**Exercise directions:** Return each line in the records below that includes "column".

--- Data to process Enclosed Below ---

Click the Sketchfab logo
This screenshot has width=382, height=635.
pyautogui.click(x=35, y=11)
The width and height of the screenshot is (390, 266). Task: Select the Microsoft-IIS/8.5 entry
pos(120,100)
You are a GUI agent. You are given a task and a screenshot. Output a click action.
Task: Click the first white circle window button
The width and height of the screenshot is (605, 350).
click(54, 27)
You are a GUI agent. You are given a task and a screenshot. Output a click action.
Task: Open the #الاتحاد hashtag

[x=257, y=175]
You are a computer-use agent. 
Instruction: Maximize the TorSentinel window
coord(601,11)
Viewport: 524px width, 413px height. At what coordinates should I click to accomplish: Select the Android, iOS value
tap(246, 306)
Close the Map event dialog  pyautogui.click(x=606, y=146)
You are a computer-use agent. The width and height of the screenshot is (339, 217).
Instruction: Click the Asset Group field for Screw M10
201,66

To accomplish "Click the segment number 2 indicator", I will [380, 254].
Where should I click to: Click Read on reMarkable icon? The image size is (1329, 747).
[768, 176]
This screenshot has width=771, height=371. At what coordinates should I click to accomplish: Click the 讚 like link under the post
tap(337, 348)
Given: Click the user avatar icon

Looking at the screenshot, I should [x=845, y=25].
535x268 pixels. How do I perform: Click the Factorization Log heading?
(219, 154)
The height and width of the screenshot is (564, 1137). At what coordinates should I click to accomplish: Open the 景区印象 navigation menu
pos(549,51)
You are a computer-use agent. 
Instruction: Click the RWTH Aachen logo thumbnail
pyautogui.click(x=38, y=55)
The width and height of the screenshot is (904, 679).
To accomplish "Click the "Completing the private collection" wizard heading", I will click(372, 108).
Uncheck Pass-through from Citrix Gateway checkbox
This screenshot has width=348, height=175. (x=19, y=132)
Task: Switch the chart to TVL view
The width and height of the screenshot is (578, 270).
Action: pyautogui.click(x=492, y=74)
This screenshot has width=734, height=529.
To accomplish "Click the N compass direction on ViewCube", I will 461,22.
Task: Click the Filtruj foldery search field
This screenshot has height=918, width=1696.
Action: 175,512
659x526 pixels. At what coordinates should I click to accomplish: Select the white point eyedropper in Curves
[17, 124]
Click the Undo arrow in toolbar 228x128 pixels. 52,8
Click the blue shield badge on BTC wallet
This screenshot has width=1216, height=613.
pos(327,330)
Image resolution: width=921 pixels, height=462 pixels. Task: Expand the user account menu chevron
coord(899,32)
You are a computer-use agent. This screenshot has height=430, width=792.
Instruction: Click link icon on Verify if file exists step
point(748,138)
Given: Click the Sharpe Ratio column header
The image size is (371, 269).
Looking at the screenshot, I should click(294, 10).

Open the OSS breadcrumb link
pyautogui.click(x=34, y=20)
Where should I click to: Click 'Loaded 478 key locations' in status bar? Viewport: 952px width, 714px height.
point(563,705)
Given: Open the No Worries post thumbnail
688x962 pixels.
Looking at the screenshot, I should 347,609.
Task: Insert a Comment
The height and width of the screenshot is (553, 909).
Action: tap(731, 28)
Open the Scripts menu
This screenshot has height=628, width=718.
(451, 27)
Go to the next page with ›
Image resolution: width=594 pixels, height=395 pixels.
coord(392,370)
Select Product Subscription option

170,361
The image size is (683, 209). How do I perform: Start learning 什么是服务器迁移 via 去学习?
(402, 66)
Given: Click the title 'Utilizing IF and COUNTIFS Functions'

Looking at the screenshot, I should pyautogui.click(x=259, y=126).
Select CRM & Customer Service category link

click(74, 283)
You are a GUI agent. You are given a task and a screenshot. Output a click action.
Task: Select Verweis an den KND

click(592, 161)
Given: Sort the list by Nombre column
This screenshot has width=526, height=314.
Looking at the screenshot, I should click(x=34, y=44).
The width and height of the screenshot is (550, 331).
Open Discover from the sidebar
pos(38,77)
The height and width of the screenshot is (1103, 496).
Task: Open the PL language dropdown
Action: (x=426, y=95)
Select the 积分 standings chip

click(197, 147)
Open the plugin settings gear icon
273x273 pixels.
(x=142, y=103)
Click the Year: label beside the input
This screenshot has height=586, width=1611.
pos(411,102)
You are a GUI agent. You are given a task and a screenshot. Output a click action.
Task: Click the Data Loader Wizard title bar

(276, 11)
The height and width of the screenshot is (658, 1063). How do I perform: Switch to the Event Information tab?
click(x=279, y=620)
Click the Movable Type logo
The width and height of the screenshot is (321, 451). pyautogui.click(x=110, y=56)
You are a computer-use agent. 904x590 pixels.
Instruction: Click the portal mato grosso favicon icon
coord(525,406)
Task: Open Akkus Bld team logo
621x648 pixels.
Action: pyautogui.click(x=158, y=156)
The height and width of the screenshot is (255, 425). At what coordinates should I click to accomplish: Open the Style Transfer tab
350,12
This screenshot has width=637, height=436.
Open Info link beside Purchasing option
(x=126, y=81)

--- End of Enclosed Data to process ---

**Output for this exercise:**
Given: Click the Sharpe Ratio column header
Given: Sort the list by Nombre column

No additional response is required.